In summary: request dispatching is defined using a function that takes a request and a response. This function has no meaningful return value. There’s no notion of the function being “done” processing the request, other than the call to .end. This forced many node developers to rely on hacks like patching .end for things as fundamental as logging response codes.

Quinn makes one small but important tweak to this model: Instead of taking the response as a second argument, the dispatch function is expected to return the response:

  createApp(req => respond({ body: 'Hello World!' }))

This gains us a couple of helpful properties.

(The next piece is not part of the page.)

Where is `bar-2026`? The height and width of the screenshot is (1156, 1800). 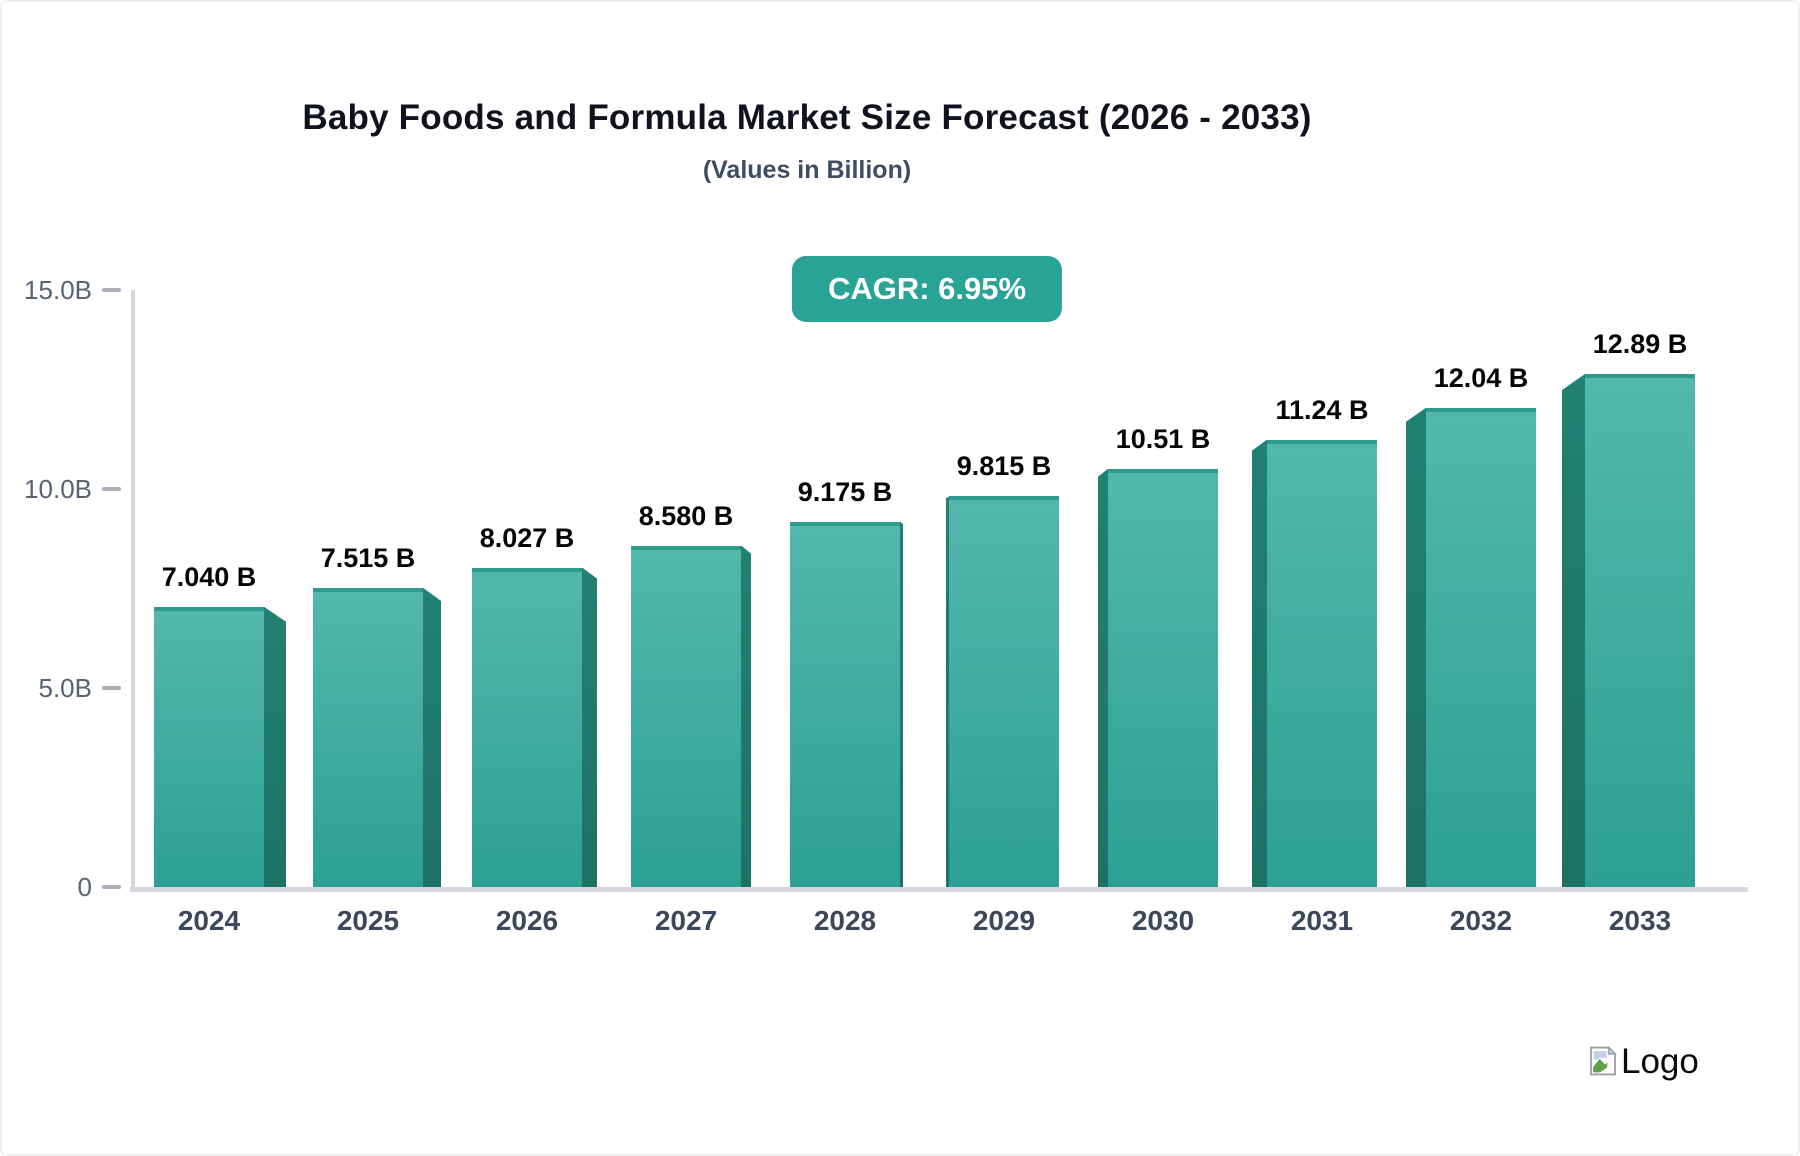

The moment the function returns, both the status code and all headers are known. They can safely be written to the wire or a log file because it is impossible for anybody to change them from there on. Errors during request handling can bubble up naturally and be attributed to a request without the need to track continuation contexts or resorting to best effort guesses.

Another convenient consequence is that dispatch functions suddenly compose quite nicely and there’s no need for special middleware mechanics anymore. A “middleware” for Quinn can be as simple as this:

function requestLogger(next) {
  return async req => {
    console.log('<- %s %s', req.method, req.url);
    const res = await next(req);
    console.log('-> %s %s', res.statusCode, req.url);
    return res;

And using it in the app from above is as easy as calling a function:

    requestLogger(req => respond({ body: 'Hello World!' }))

Since there’s nothing more going on than functions calling other functions, there’s less need for libraries with “Quinn support”. You can just keep using lodash:

const middleware = [ requestLogger /*, ...more middleware */ ];
const initFramework = _.compose(createServer, createApp, ...middleware);
initFramework(req => respond({ body: 'Hello World!' })).listen(3000);

You can find more examples like this in the Quinn Cookbook. Or if you are interested in the exact details of respond and createApp, check out Quinn’s API docs.

  1. If you need access to legacy packages or node core modules, there’s always thenify and friends.